A determinare l’inizio dell’adolescenza è il fenomeno fisiologico e universale della pubertà, che si manifesta attraverso le trasformazioni del corpo e la comparsa dei caratteri sessuali secondari, che accompagnano il raggiungimento della maturità delle ghiandole sessuali e la loro produzione di ormoni, diversi nel ragazzo e nella ragazza. Il corpo è il protagonista centrale di questo momento evolutivo e il cambiamento che si impone avvia un processo di trasformazione che coinvolge tutte le aree del funzionamento mentale. Esso introduce la discontinuità pur garantendo la continuità: è lo stesso corpo ma è un altro corpo, sconosciuto, di cui riappropriarsi (E.Pelanda). Il presentarsi di nuove possibilità, anche cognitive di astrazione e riflessione su di sè, pone l’adolescente di fronte all’individuazione, alla consapevolezza di sé, delle proprie possibilità e dei propri limiti. E’ un processo che mette in discussione le basi narcisistiche della personalità, cioè il senso di identità e di continuità con la propria storia, la fiducia e il senso di sicurezza e che ripone le basi per le scelte future.

Se la pubertà sancisce il punto di partenza di un innegabile cambiamento, la fine dell’adolescenza al contrario è più difficile da determinare. Nel corso degli ultimi decenni l’adolescenza si è notevolmente allungata, prolungando la moratoria tra la dipendenza del bambino e le responsabilità dell’adulto (“la famiglia lunga del giovane adulto”). Il film “Tanguy” a questo proposito ne è un’ottima rappresentazione. Ovviamente molte sono le cause sociali ed economiche che concorrono a determinare questo fenomeno: la maggiore durata del corso di studi e della formazione al lavoro, le difficoltà economiche che ritardano l’inizio di un inserimento lavorativo stabile, la precarietà professionale, la crisi dell’istituzione matrimoniale, una sempre più grande libertà dai vincoli di tipo sociale. Mai come negli ultimi anni gli adolescenti hanno vissuto il paradosso di una precoce acquisizione di spazi di autonomia insieme ad un ritardo crescente dell’entrata nella vita adulta.

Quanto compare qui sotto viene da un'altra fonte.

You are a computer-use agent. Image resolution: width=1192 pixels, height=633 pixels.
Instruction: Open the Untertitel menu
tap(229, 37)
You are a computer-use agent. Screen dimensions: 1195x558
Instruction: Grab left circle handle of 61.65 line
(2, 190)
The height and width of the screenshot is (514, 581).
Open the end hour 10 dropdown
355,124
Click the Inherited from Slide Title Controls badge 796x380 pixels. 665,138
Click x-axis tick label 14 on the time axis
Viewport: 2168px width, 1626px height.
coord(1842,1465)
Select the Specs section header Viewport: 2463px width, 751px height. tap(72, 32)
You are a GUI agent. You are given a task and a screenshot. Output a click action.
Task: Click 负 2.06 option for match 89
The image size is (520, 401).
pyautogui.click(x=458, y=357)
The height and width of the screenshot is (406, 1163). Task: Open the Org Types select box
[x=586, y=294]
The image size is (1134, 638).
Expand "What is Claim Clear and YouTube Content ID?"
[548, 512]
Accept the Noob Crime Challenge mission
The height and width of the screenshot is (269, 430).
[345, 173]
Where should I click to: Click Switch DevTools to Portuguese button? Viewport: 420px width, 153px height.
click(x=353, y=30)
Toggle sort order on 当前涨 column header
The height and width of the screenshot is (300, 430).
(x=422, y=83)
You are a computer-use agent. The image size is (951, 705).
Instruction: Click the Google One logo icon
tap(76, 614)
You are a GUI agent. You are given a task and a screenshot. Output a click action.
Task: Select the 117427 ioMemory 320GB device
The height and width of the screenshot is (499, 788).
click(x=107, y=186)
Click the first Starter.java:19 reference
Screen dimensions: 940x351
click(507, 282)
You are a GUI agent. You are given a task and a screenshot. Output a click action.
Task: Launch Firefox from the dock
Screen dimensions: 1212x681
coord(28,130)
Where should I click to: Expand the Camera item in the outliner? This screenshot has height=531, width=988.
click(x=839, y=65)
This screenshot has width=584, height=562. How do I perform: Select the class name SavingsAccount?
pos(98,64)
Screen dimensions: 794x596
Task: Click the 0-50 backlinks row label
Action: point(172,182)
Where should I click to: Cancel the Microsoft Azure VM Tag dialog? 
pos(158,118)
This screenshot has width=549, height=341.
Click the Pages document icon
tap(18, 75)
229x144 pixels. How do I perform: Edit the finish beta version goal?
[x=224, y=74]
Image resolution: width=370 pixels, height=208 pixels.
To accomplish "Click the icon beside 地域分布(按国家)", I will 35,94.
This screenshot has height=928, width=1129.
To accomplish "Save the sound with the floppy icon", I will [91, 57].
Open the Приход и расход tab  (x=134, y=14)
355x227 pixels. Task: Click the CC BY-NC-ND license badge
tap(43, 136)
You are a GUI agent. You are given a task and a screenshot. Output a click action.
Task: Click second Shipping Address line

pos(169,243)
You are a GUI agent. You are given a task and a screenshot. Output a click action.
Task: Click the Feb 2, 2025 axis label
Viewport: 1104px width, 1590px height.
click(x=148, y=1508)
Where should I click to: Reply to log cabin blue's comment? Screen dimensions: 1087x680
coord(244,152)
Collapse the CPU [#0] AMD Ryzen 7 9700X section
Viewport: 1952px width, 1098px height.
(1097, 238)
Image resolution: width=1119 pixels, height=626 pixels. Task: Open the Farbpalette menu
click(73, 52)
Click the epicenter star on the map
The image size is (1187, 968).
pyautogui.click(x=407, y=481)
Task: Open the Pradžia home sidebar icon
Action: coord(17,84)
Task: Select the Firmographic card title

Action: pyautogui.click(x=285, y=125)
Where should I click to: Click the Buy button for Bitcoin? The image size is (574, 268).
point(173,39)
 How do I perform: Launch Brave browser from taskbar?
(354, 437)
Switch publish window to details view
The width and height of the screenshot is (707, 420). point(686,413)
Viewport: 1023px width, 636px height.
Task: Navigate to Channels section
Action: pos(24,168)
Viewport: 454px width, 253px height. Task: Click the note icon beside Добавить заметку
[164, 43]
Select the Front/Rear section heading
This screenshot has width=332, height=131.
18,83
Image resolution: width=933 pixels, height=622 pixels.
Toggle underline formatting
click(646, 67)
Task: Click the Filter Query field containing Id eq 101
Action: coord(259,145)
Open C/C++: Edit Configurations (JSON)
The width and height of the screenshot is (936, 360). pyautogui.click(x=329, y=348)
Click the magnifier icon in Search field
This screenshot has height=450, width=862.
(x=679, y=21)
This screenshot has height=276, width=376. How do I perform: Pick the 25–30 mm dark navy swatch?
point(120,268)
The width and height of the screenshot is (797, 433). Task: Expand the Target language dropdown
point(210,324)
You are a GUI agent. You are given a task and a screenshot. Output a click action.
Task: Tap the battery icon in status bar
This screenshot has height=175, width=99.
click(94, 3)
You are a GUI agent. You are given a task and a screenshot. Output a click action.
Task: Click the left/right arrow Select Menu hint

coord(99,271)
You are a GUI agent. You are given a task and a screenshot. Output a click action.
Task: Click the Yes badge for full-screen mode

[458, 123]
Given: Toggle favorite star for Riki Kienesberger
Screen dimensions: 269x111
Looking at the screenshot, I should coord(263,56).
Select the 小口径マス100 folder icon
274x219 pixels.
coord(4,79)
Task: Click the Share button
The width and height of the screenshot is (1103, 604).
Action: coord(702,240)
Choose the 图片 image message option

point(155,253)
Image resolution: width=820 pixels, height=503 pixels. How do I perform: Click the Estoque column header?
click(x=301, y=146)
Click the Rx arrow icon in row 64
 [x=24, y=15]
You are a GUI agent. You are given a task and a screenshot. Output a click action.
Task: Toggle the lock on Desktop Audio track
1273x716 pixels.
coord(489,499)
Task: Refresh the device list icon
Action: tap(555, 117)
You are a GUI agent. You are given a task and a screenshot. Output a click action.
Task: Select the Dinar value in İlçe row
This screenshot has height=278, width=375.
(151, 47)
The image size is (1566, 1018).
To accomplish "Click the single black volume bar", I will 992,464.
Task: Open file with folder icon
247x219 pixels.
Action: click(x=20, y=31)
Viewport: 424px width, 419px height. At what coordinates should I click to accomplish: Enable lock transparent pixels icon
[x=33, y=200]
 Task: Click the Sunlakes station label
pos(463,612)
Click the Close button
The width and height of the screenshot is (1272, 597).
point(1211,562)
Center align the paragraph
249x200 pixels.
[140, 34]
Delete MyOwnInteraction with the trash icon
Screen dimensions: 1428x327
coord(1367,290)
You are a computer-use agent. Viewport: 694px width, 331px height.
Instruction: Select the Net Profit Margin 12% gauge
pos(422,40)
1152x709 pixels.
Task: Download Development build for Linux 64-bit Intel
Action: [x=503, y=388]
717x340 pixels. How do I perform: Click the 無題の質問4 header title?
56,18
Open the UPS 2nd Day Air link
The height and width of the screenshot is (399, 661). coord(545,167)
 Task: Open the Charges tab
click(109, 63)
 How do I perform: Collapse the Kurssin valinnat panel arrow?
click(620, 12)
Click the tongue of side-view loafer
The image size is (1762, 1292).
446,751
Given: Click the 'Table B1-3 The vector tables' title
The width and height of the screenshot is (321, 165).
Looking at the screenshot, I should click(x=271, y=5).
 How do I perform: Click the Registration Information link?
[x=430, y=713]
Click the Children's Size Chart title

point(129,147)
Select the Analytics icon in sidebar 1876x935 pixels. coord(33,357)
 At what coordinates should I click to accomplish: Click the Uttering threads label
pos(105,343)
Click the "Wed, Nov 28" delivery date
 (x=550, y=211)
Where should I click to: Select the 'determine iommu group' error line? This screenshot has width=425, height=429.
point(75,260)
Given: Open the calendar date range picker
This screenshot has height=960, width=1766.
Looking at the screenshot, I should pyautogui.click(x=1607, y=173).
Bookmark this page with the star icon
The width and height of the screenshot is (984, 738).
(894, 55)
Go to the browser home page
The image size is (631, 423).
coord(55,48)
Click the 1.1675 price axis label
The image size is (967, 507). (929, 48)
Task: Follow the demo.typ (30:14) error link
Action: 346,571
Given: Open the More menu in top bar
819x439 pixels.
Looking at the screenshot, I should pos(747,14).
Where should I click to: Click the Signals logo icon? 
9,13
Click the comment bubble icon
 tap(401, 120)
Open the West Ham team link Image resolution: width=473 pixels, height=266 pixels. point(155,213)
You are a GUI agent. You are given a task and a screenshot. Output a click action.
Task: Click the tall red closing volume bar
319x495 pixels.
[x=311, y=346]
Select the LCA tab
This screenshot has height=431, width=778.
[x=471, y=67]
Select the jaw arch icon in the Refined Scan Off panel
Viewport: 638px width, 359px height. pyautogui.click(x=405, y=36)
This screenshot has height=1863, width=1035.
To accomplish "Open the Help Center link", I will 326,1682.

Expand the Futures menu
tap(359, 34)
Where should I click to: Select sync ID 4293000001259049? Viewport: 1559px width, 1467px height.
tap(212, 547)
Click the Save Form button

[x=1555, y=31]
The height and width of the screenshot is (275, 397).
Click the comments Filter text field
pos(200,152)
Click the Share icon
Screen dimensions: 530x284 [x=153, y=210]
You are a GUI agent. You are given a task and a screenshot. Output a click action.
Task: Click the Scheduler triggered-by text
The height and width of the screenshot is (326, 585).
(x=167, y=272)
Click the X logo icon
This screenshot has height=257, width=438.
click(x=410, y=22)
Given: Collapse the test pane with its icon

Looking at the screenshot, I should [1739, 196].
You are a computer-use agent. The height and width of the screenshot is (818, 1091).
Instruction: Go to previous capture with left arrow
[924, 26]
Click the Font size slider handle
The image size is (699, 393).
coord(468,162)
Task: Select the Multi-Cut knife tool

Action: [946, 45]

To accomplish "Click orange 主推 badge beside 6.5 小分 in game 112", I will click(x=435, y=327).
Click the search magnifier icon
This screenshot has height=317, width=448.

Allo stesso tempo i rapporti tra genitori e figli sono cambiati profondamente rispetto al passato, all’interno di un contesto di famiglia “affettivizzata” in cui il “contratto educativo” non si basa più sull’instillazione di norme e valori sotto l’autorità del padre, ma passa attraverso il linguaggio dei sentimenti. Le barriere generazionali si annullano in un clima di confidenza e intimità, con una maggiore difficoltà ad affrontare il conflitto e a porre limiti e divieti, e con una conseguente accentuazione della dipendenza affettiva e difficoltà nella separazione.

Inoltre se in un passato anche recente l’identità adulta era organizzata in ruoli rigidi e sistemi di valori ben definiti, complessità e flessibilità sono i cardini dell’identità contemporanea. La cosiddetta “società globale” richiede identità flessibili e orientate al cambiamento (Bauman ha descritto l’ “identità liquida, diffusa”, fluida e indefinita). E’ più difficile oggi integrare questi “sé multipli”, molteplicità di parti che hanno pari dignità, pensieri ed emozioni diverse, collegamento tra passato e proiezione nel futuro, per arrivare al sentimento soggettivo d’unità e continuità personale (essere se stessi) nello spazio e nel tempo.